Crowds lined every vantage point to watch the excitement unfold, and at night it was a spectacular sight, particularly when explosions rocked the stricken vessel. Even when the fire had subsided, sightseers continued to inspect the hulk.

When the Banff drifter Olive was wrecked on Yarmouth South Beach near the harbour's mouth, her crew of ten was rescued by the breeches buoy rocket brigade. Although the drifter broke up, part of her boiler is possibly still near the site where she ran aground 75 years ago, although it might have been removed to facilitate work on the outer harbour.

There was a sad reminder of a maritime tragedy three decades earlier when astute port enthusiasts noticed that the steamer Birma in the harbour was none other than the renamed F E Webb that in 1903 sliced a small Yarmouth pleasure tripper in two, causing six fatalities.

The New Skylark was cruising in placid water in Yarmouth Roads a mile and a-half out when she was run down by the steamer looming through the heavy haze, and a happy summer's trip was transformed into a deadly nightmare within seconds. The steel bows “tore through her like so much brown paper”, said the Mercury.
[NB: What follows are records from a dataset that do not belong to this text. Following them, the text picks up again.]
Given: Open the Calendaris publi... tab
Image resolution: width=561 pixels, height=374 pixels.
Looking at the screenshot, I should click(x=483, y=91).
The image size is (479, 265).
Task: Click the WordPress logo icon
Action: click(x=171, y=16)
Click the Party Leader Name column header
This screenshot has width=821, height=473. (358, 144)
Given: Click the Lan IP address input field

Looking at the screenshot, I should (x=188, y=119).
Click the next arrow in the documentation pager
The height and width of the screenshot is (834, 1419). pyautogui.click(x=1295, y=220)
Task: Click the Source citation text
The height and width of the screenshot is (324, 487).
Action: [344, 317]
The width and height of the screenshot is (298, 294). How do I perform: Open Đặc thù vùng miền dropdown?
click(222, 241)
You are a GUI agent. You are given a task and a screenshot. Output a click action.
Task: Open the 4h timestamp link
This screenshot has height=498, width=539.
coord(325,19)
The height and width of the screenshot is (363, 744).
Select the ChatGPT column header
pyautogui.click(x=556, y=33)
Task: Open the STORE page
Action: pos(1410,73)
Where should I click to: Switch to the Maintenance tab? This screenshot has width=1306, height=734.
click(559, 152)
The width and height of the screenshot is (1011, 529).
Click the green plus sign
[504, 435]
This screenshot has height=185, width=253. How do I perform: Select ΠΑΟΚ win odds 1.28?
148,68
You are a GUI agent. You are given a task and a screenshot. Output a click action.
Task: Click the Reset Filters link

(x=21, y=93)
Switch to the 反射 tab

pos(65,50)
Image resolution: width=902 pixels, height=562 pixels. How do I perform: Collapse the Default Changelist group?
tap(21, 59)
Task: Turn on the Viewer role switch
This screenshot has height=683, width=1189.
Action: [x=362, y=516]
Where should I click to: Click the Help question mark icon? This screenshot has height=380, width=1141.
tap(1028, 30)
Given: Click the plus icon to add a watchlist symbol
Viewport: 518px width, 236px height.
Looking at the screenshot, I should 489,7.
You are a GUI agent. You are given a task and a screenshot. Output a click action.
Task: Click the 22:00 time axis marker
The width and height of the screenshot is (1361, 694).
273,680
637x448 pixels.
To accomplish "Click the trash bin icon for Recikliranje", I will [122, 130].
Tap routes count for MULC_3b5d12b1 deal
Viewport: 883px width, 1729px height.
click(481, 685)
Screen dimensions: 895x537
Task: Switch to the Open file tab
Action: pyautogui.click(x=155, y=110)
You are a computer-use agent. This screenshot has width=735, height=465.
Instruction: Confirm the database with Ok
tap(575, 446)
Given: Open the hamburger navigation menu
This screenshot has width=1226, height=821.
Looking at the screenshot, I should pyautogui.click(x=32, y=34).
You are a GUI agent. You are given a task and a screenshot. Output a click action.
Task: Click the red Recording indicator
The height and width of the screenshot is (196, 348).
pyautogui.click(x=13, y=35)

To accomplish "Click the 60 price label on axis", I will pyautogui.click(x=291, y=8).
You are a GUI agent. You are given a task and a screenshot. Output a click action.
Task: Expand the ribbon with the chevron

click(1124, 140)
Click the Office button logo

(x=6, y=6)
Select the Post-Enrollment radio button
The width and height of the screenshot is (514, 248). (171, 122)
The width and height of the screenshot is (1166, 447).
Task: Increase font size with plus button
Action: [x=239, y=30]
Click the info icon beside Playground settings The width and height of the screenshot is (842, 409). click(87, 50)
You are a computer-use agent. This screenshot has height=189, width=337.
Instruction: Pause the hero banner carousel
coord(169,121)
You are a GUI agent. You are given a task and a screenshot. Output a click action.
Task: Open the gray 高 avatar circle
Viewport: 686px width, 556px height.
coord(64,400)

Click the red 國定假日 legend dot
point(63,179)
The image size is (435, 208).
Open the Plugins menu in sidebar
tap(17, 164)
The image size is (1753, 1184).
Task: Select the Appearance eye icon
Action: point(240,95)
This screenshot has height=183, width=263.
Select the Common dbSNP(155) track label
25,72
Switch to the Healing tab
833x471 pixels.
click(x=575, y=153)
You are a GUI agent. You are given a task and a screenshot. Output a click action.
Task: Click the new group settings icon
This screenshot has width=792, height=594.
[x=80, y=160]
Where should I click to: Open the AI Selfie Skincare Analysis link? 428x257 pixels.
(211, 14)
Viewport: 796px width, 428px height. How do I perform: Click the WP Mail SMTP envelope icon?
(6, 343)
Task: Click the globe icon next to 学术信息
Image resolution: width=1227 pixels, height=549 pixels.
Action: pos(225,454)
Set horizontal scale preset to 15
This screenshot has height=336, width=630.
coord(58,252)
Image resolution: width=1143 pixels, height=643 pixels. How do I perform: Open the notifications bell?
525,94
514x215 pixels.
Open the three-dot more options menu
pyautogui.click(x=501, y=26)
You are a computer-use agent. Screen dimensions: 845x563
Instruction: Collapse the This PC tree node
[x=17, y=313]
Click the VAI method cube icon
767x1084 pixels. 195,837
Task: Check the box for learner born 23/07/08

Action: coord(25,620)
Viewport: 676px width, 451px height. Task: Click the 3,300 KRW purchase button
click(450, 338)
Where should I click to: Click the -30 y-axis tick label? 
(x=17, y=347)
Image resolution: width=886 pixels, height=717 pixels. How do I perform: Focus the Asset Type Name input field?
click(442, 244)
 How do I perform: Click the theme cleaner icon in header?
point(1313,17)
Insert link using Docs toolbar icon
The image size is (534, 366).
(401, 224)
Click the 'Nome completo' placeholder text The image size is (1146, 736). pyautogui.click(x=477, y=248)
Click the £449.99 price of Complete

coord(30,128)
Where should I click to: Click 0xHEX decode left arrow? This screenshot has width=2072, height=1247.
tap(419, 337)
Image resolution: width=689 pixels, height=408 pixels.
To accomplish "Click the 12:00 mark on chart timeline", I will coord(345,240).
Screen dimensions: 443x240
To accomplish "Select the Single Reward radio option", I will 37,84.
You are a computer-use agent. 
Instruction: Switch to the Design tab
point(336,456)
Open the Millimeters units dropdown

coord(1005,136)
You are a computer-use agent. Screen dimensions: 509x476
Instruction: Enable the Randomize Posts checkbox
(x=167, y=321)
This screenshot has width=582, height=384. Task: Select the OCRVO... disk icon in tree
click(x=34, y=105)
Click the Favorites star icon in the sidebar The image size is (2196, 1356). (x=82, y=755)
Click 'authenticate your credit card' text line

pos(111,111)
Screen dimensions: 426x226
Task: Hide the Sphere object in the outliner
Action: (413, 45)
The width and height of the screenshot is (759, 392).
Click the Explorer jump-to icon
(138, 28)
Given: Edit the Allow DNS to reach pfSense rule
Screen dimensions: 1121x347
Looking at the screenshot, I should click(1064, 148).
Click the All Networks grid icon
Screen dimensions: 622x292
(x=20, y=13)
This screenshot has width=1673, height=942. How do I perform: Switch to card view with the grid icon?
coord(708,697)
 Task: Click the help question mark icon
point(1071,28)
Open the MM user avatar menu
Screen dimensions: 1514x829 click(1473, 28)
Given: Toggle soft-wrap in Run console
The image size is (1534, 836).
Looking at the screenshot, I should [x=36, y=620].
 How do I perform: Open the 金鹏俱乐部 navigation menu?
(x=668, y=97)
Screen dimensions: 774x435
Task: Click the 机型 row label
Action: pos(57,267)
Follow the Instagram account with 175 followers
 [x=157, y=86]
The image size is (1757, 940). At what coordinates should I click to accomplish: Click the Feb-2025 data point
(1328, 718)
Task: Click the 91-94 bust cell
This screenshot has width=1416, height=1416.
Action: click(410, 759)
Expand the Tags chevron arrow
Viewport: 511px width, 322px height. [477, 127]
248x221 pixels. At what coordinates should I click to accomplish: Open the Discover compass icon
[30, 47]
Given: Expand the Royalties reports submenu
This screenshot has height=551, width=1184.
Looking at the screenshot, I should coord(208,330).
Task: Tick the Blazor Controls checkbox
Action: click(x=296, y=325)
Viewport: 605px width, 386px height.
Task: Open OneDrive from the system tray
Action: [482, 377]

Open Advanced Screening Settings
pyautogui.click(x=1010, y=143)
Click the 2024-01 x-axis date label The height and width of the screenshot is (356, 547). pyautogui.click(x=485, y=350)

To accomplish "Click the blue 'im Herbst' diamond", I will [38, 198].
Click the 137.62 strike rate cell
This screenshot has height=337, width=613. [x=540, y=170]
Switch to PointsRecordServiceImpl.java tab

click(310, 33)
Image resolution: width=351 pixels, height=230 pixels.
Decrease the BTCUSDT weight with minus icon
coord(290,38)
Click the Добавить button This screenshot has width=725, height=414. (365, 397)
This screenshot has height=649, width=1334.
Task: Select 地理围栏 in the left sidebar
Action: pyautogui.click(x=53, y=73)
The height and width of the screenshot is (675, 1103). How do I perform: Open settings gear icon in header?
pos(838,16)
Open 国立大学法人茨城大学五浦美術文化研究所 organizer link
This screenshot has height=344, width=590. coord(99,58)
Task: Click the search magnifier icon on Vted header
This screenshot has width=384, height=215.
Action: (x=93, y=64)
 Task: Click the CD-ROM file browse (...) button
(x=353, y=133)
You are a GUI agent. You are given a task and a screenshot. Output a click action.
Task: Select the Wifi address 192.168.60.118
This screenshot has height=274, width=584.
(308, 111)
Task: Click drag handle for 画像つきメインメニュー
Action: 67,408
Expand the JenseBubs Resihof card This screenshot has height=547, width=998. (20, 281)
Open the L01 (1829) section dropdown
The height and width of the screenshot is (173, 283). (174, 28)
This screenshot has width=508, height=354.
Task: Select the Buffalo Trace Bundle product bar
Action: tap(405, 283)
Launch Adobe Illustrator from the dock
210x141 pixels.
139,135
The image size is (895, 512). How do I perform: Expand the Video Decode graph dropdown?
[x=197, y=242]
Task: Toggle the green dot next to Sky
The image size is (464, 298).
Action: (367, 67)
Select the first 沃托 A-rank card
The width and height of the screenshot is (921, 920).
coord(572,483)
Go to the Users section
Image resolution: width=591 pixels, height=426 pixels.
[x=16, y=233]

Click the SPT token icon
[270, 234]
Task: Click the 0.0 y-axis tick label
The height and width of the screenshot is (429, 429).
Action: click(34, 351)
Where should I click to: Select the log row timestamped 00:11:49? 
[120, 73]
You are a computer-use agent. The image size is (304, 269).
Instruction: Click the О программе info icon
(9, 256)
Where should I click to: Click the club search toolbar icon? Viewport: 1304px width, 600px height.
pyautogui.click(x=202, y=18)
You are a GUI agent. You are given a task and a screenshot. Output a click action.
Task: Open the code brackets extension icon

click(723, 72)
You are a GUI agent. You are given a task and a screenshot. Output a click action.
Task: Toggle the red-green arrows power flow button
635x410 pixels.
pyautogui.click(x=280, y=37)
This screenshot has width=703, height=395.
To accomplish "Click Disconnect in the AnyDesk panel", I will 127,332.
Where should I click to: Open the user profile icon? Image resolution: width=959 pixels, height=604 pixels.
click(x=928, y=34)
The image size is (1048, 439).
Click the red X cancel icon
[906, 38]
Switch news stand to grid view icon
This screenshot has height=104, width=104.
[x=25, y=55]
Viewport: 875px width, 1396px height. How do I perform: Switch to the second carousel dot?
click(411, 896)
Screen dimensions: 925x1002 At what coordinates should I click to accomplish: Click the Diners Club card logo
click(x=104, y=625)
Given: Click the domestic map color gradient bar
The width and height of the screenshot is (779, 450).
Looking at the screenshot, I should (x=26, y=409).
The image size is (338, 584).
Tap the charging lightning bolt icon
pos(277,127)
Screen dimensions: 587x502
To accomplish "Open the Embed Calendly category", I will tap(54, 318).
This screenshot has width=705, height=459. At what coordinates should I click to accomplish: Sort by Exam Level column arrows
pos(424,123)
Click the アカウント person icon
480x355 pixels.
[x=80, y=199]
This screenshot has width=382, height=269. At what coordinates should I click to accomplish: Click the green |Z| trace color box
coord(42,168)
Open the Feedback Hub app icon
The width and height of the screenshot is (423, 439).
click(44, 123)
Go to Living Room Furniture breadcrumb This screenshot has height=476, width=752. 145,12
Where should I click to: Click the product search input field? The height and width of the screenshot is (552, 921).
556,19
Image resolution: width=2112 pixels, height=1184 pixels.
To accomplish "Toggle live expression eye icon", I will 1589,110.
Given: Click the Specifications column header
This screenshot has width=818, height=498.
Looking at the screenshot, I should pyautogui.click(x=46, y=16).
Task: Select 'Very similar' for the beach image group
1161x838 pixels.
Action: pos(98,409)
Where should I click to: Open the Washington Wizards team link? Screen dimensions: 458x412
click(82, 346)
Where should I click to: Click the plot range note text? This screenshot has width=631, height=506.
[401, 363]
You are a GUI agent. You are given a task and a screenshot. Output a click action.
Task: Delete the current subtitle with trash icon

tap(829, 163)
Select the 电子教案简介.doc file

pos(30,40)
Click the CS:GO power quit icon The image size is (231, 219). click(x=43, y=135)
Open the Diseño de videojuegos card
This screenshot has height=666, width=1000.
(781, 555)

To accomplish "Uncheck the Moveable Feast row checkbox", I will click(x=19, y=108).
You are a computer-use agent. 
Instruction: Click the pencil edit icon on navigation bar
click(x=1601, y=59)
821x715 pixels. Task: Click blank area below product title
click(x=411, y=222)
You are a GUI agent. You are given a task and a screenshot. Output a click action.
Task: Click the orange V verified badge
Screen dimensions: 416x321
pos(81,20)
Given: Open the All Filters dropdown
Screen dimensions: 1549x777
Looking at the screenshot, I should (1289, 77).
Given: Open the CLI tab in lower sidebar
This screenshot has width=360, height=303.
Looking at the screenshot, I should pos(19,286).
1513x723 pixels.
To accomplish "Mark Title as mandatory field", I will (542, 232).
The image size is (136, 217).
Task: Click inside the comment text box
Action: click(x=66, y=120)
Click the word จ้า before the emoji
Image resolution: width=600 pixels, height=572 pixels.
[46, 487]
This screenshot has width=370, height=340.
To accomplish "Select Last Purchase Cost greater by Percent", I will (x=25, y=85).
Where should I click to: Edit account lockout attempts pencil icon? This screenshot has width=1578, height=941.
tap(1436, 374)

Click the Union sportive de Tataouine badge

Six lives were lost -the crew of three (James Sutton, Arthur Beckett and George Shreeve) and three passengers - but seven of the trippers were rescued. The tug Gleaner salvaged the stricken New Skylark and brought the wreckage into Yarmouth harbour.

A Ministry of Transport inquiry ruled that the Vauxhall Suspension Bridge was unsafe for vehicles of over one ton, and the council decided to replace it at a cost of £6350. A traffic island was built for £250 near Gorleston Parish Church - the first roundabout in the borough.

Gorleston postman Arthur Halfnight, 60, retired after 43 years' service and reckoned that on his rounds he had tramped a total of 276,000 miles equivalent to 11 times round the world.

For the subscribers who signed up to have the new Radio Relay service in their homes, the days of oscillating signals and poor reception were over…for 1s 6d (7½p) a week. The Yarmouth innovation was formally inaugurated at the company's offices on Hall Quay.

Failing sight caused the retirement of Charles Burgess, the Port and Haven Commissioners' pile-driver and diver, after long service without a single accident. For 55 years he drove piles, and for 35 years was also diving, being the chief man at both specialities when he had to give up work.